La glorificación de los hijos de Dios que han sido conformados es iniciada por el sellar del Espíritu para el día de la redención del cuerpo de los creyentes (Ef. 1:13-14; 4:30). Hoy en día el Espíritu nos sella, y este sello no se nos aplica una sola vez, sino que continuará por toda nuestra vida. Desde el día de nuestra regeneración, el sellar del Espíritu comenzó a saturarnos e impregnarnos. Esta saturación continuará hasta el día de la redención de nuestro cuerpo, hasta que el sello en nosotros llegue a su plenitud. Aun en aquel entonces el Espíritu no dejará de sellarnos. El Espíritu seguirá sellándonos con la esencia divina continuamente por la eternidad.
El sellar del Espíritu también tiene como fin la redención del cuerpo de los creyentes (v. 30). Cuanto más el Espíritu nos sella, más somos redimidos. Cuando la redención llegue a su consumación, seremos glorificados. Esa glorificación será la redención de nuestro cuerpo.
La redención del cuerpo de los creyentes es su plena filiación (Ro. 8:23). La plena filiación indica que uno es mayor de edad. En los Estados Unidos no se considera a una persona mayor de edad sino hasta que tiene dieciocho años. Alcanzar la mayoría de edad es un asunto de madurez. Siempre es peligroso que una persona haga ciertas cosas cuando todavía es menor de edad. Hoy en día algunos jóvenes quieren casarse aun siendo adolescentes. Pero he visto que aquellos que se casaron siendo adolescentes siempre sufrieron. La razón por la cual sufrieron es que les faltaba madurez. Dios nos predestinó para filiación (Ef. 1:5). Su intención es hacernos Sus hijos, pero necesitamos crecer hasta llegar a la madurez. Cuando lleguemos a la madurez, nuestra filiación será plena. Hoy en día Dios no puede glorificarnos porque todavía no somos maduros. No podemos florecer porque todavía no hemos crecido hasta la madurez. Por lo tanto, debemos crecer.

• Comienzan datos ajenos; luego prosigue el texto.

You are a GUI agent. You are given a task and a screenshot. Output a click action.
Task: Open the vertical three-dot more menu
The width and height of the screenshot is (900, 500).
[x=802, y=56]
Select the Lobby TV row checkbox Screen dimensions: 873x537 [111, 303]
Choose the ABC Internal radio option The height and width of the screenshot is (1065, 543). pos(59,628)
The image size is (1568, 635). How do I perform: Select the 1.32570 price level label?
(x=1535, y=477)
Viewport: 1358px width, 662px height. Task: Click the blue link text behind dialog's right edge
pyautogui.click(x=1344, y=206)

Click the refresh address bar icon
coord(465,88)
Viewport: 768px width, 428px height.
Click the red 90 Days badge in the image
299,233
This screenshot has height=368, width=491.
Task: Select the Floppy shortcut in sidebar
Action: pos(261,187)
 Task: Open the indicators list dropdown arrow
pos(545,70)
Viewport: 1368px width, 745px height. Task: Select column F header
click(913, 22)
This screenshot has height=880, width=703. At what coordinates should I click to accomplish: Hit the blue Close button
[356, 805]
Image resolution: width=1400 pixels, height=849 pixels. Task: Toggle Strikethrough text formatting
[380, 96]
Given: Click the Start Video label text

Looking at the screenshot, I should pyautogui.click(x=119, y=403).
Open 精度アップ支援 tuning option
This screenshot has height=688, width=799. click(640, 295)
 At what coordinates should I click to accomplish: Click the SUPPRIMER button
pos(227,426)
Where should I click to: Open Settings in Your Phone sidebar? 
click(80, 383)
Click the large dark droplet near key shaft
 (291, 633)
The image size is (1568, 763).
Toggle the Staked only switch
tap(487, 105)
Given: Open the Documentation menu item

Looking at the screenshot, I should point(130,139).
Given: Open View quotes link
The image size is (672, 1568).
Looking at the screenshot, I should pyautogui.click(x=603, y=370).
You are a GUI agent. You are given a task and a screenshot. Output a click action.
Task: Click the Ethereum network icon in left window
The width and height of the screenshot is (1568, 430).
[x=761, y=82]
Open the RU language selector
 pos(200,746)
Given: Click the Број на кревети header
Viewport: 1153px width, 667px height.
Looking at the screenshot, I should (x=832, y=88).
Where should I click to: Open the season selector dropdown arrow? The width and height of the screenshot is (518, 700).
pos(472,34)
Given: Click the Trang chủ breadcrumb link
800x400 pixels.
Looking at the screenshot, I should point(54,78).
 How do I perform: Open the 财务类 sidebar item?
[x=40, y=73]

Los hijos de Dios que han sido conformados son glorificados por medio del Espíritu que, como primicias, imparte la esencia divina en todo el ser de los creyentes (Ro. 8:23). Dios nos ha dado el Espíritu como primicias, anticipo, del disfrute que tendremos de Dios como nuestra herencia. Hoy en día disfrutamos a Dios como anticipo, y no como el disfrute pleno. Mientras disfrutamos al Espíritu como nuestro anticipo, Él está impartiendo la esencia divina en todo nuestro ser. Esta impartición procede desde que Él comienza a sellarnos y tiene su consumación en la glorificación de los creyentes, la cual será el sabor total del disfrute que tendrán de Dios como su herencia.
La glorificación, la transfiguración, la redención del cuerpo de los creyentes es la madurez de la impartición divina en los creyentes, lo cual comienza con su regeneración y continúa por todo el transcurso de su vida espiritual.
La glorificación de los creyentes es la consumación del cumplimiento de la plena redención y salvación que Dios efectúa en Cristo y lo que hizo al pueblo escogido de Dios completamente apto para que sea totalmente mezclado con el Dios Triuno procesado y para que lo disfrute en plenitud por la eternidad, lo cual está representado por la Nueva Jerusalén, la consumación plena de la salvación eterna que Dios realiza mediante la impartición divina (Ap. 21:1—22:5).